Collection entries:
▬▬▬▬▬▬▬▬▬▬

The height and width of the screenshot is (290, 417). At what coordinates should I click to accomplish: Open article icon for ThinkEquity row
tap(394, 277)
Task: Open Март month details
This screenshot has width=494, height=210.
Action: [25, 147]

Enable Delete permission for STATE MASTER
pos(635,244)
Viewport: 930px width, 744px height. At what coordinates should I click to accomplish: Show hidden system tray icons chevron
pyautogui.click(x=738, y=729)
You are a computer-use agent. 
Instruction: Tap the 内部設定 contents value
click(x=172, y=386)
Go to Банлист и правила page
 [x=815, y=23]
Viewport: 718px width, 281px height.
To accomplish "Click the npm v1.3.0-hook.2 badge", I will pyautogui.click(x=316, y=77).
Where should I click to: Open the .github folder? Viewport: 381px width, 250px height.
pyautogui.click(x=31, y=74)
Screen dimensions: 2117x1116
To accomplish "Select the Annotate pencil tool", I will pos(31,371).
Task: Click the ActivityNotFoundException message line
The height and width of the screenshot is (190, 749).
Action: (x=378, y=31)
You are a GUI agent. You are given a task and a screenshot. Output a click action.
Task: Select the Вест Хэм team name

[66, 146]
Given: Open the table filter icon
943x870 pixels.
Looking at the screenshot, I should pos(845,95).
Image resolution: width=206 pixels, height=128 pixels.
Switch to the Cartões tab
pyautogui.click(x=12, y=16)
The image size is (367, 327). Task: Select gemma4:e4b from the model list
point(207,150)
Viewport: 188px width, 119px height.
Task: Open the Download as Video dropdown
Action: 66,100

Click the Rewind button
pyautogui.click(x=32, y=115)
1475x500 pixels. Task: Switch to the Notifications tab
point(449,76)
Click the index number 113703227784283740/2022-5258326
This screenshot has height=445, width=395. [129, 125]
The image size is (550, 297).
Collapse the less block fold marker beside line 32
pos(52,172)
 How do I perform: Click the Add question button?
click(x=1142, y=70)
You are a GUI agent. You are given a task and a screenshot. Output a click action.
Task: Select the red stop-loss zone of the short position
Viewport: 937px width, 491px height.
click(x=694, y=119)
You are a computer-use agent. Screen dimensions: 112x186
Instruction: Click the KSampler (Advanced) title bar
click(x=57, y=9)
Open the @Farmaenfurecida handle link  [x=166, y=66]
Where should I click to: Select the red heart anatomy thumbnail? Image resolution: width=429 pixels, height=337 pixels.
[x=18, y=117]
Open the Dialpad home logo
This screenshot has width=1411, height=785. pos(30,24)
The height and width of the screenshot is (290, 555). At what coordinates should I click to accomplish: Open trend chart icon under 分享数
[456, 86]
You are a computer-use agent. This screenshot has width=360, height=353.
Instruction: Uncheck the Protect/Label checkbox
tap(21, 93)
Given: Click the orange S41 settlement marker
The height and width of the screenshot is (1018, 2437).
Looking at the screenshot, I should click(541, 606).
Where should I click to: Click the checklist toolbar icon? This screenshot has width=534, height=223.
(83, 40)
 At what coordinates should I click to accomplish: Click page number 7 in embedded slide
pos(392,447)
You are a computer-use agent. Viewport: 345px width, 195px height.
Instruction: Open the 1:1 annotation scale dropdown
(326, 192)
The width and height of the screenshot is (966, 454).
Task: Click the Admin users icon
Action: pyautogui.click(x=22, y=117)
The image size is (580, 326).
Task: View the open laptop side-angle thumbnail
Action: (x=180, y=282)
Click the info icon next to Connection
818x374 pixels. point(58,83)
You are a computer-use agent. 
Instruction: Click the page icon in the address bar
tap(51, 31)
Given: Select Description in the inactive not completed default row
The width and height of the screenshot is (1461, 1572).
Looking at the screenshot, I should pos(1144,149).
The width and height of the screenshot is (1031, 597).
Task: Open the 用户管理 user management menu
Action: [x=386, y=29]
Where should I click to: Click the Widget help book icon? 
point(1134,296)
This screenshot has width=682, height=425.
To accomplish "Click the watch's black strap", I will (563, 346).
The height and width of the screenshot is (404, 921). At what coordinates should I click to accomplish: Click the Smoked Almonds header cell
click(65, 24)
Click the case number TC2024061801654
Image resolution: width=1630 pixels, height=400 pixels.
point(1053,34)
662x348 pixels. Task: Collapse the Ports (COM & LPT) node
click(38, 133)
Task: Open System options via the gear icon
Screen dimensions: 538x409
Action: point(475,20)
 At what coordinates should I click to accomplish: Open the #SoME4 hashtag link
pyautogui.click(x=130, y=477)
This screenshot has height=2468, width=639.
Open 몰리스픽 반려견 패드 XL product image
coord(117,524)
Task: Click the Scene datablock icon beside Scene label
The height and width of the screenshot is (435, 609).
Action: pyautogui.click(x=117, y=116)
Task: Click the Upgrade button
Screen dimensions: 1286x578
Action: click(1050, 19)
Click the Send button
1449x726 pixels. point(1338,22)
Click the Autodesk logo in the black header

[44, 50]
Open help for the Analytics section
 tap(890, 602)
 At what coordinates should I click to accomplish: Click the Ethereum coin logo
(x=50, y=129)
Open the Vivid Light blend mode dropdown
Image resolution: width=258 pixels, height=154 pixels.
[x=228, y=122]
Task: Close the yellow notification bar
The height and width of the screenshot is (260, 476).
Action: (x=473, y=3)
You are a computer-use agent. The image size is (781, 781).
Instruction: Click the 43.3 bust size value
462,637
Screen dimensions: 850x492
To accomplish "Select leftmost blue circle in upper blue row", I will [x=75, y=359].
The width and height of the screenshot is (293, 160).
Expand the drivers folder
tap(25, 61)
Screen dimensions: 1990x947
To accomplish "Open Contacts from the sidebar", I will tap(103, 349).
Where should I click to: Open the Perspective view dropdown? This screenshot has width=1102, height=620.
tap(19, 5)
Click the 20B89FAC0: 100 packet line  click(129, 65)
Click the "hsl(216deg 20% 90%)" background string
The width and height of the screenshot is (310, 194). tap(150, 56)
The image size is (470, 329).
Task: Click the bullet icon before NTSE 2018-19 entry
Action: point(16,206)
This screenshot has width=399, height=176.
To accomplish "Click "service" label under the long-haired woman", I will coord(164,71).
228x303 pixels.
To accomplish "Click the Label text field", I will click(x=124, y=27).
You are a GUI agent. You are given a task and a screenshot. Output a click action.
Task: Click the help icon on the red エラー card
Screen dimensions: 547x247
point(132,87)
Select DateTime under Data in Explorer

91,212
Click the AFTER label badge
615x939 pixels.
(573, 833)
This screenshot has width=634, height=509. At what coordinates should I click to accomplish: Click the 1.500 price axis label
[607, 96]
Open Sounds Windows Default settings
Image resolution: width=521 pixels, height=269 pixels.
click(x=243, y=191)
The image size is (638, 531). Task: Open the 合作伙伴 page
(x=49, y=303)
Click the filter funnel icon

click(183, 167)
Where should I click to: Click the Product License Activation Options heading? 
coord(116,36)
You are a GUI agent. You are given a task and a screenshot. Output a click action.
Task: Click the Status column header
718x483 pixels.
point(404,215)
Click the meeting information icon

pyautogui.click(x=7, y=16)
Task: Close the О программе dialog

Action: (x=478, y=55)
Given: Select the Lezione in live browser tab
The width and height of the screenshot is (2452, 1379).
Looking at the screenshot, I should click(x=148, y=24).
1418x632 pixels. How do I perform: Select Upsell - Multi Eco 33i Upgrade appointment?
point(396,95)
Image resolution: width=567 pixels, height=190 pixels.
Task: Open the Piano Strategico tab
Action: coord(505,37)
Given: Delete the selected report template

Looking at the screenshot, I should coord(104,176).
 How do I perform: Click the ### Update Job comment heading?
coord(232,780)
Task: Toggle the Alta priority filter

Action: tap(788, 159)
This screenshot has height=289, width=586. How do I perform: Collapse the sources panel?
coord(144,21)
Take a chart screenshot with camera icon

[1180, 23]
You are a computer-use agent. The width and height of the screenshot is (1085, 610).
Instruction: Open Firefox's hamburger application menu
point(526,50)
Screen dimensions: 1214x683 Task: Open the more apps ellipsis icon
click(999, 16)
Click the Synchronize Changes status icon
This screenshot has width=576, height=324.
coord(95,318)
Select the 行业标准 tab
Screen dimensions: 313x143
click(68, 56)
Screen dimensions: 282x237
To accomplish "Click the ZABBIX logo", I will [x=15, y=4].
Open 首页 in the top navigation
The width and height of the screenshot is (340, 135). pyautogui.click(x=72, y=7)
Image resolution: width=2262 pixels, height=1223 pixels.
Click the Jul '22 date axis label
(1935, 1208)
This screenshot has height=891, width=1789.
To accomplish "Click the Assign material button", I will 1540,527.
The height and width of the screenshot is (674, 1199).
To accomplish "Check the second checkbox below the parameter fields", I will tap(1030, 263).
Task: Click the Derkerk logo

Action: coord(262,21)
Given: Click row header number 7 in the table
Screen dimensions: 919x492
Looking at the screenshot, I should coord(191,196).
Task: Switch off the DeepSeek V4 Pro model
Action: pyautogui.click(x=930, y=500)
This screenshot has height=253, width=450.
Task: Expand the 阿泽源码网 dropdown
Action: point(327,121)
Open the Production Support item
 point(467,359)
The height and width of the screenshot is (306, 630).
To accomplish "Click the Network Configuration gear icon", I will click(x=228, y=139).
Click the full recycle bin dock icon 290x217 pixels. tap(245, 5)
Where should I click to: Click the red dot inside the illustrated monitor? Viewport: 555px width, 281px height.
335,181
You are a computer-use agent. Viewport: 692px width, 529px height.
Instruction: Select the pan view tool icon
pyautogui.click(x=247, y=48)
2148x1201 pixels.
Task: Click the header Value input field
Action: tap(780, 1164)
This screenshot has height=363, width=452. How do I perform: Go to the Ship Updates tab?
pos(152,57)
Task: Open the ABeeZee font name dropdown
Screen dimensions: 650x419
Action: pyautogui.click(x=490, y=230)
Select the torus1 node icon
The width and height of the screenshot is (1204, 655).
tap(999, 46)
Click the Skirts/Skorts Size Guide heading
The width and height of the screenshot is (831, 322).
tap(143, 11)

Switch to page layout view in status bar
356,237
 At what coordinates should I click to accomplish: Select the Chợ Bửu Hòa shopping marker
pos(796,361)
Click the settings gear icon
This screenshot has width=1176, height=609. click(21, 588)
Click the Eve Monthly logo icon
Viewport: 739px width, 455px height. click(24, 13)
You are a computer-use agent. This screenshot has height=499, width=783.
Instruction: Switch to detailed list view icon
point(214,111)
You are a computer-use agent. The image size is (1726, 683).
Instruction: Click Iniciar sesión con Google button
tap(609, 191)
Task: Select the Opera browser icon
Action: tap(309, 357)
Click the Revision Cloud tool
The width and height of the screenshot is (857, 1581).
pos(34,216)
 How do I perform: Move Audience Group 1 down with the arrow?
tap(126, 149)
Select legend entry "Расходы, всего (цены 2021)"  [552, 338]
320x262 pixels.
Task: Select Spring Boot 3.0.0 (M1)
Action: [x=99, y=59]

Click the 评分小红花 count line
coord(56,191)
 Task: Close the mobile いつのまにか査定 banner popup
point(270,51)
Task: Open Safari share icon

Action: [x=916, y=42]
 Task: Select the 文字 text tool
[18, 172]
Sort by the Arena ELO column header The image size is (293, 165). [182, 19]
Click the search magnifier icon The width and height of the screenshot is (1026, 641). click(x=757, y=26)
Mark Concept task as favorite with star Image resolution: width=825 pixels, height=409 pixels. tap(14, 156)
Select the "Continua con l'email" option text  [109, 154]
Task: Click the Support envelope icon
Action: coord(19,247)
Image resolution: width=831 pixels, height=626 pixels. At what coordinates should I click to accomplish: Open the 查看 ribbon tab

▬▬▬▬▬▬▬▬▬▬

• [Aim of the task] Please copy the material from its first line through the line containing "pos(635,244)", both included, reproducing every character.

• [Worked answer]
The height and width of the screenshot is (290, 417). At what coordinates should I click to accomplish: Open article icon for ThinkEquity row
tap(394, 277)
Task: Open Март month details
This screenshot has width=494, height=210.
Action: [25, 147]

Enable Delete permission for STATE MASTER
pos(635,244)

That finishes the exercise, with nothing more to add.